■ SOURCE DATA ■
********

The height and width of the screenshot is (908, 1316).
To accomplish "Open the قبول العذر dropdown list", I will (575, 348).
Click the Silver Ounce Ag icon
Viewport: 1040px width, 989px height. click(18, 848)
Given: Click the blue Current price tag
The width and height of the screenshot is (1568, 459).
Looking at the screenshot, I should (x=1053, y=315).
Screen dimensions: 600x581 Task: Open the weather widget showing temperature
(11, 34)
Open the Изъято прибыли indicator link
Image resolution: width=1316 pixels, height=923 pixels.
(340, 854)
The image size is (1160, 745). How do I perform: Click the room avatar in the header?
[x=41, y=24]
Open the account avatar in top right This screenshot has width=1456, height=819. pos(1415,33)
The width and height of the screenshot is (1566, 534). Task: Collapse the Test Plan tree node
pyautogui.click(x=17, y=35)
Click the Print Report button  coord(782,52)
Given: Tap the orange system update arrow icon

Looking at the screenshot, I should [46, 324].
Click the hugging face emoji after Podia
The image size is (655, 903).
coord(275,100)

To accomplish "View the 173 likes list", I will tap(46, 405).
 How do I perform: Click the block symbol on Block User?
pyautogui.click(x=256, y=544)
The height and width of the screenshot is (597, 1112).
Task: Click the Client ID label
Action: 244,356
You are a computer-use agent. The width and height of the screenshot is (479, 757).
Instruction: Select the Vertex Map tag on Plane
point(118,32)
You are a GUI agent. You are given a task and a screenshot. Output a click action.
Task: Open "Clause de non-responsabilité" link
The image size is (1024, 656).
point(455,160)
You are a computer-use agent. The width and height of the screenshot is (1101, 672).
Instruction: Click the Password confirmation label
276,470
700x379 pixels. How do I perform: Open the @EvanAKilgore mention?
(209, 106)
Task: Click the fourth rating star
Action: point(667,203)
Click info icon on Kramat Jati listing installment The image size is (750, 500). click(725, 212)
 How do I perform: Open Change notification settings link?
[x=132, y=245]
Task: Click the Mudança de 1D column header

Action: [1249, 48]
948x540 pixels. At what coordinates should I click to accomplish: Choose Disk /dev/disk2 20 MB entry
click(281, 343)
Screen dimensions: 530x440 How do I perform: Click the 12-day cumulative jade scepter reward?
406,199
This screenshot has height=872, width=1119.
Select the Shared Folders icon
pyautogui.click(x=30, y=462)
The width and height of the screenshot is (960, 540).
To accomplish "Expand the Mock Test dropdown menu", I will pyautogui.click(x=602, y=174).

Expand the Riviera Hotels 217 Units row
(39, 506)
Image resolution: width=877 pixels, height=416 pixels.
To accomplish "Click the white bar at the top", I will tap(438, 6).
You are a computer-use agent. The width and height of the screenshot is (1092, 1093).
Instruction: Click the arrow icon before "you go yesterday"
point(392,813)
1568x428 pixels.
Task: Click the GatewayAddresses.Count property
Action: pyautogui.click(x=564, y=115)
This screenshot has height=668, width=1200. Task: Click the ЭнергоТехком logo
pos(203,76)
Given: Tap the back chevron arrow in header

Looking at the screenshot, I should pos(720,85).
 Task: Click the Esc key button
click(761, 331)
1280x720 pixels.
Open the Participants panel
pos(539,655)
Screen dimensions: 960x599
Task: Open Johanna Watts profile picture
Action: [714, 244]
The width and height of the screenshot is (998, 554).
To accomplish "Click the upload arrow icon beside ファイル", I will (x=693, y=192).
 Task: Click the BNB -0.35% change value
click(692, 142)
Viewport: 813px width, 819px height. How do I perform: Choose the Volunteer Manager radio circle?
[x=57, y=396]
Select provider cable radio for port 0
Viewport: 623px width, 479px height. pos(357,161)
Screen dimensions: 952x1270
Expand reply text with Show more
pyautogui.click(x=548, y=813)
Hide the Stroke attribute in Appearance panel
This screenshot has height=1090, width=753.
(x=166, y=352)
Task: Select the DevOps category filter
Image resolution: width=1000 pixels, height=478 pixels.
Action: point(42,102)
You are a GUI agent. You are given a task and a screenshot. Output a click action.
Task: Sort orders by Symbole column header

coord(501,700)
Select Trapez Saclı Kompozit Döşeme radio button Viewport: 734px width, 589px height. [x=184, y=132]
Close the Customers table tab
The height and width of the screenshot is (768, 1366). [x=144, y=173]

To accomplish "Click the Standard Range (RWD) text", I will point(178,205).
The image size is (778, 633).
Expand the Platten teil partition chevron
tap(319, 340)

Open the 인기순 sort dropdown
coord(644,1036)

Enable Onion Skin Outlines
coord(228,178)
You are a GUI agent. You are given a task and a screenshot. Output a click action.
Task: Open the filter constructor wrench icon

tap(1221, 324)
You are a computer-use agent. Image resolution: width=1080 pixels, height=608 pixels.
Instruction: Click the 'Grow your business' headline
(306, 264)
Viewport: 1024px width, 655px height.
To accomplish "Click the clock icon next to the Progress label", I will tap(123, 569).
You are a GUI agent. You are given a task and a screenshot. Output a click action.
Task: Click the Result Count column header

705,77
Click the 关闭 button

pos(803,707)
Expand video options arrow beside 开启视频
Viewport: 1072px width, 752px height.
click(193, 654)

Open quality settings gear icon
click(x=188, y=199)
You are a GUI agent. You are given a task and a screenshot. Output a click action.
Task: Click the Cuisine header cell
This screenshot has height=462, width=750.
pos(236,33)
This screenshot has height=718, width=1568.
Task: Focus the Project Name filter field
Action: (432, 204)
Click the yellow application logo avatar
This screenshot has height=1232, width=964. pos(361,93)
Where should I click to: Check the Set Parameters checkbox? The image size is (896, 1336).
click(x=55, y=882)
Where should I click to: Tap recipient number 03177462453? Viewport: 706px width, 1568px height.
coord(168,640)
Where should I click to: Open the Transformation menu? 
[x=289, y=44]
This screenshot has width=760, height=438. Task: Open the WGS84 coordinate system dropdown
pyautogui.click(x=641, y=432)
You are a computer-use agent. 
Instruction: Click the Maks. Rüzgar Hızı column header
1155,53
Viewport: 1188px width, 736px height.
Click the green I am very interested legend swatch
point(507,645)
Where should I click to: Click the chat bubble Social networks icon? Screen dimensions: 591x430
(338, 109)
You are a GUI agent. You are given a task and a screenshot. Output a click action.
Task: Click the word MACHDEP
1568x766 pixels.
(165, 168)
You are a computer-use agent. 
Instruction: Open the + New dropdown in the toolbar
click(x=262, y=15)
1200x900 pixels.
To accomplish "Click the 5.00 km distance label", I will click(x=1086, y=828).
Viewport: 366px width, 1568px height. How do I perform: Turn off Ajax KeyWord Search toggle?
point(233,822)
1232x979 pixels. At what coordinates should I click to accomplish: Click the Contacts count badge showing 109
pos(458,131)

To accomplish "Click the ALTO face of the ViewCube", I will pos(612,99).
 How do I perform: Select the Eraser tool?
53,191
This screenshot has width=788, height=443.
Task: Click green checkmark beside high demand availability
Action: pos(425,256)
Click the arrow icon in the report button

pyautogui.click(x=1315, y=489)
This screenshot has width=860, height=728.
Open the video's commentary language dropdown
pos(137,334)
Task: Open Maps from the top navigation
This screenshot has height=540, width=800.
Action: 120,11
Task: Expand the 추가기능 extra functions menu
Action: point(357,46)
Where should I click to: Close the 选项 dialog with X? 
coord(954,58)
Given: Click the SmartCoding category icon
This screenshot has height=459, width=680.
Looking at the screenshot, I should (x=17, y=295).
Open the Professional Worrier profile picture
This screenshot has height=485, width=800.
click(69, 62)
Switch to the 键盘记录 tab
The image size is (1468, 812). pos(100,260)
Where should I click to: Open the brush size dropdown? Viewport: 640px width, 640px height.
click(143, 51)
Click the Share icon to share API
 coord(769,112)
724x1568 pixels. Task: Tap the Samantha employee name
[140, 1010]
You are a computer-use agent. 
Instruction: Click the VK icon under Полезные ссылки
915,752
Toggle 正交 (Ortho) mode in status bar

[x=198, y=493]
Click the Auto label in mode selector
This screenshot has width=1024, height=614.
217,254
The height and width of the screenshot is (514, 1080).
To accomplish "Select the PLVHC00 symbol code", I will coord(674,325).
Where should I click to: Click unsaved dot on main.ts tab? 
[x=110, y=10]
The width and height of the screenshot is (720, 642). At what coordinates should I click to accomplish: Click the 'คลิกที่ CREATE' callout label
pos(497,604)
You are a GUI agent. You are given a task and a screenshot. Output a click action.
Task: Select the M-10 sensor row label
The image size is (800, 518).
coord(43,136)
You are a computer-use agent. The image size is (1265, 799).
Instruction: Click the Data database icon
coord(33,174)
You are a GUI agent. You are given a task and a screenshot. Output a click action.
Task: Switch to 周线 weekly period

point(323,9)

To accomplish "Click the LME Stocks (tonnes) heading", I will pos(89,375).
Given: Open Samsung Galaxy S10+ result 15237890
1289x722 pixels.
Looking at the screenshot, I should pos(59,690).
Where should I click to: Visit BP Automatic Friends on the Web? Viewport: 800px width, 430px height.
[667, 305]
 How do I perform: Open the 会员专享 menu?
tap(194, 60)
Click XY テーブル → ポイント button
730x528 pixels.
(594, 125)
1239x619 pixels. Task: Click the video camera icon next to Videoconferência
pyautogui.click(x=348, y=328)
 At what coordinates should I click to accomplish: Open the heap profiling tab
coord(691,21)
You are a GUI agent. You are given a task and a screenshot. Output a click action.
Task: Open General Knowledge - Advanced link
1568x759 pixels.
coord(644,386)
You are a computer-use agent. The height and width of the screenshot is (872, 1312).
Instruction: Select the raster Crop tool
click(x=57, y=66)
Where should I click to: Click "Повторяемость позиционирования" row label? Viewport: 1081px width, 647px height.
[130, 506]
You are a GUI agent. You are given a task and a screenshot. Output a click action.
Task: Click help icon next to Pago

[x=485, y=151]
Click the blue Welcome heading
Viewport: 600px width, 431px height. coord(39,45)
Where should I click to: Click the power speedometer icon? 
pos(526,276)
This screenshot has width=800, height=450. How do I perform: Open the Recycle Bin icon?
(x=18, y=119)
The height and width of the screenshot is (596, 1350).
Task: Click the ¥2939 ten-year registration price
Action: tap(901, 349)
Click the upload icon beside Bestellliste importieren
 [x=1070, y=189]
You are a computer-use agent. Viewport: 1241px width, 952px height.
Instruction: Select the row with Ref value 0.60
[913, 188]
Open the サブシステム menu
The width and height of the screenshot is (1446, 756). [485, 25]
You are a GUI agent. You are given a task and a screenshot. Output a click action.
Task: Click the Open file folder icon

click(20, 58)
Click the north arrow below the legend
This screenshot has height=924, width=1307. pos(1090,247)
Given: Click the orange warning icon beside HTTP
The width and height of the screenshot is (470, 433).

********

■ WHAT YOU SHOULD DO ■
The line with "Given: Click the blue Current price tag" marks the end; reproduce exactly every line from the start of the entries up to it, that line included.

■ RESULT BELOW ■
The height and width of the screenshot is (908, 1316).
To accomplish "Open the قبول العذر dropdown list", I will (575, 348).
Click the Silver Ounce Ag icon
Viewport: 1040px width, 989px height. click(18, 848)
Given: Click the blue Current price tag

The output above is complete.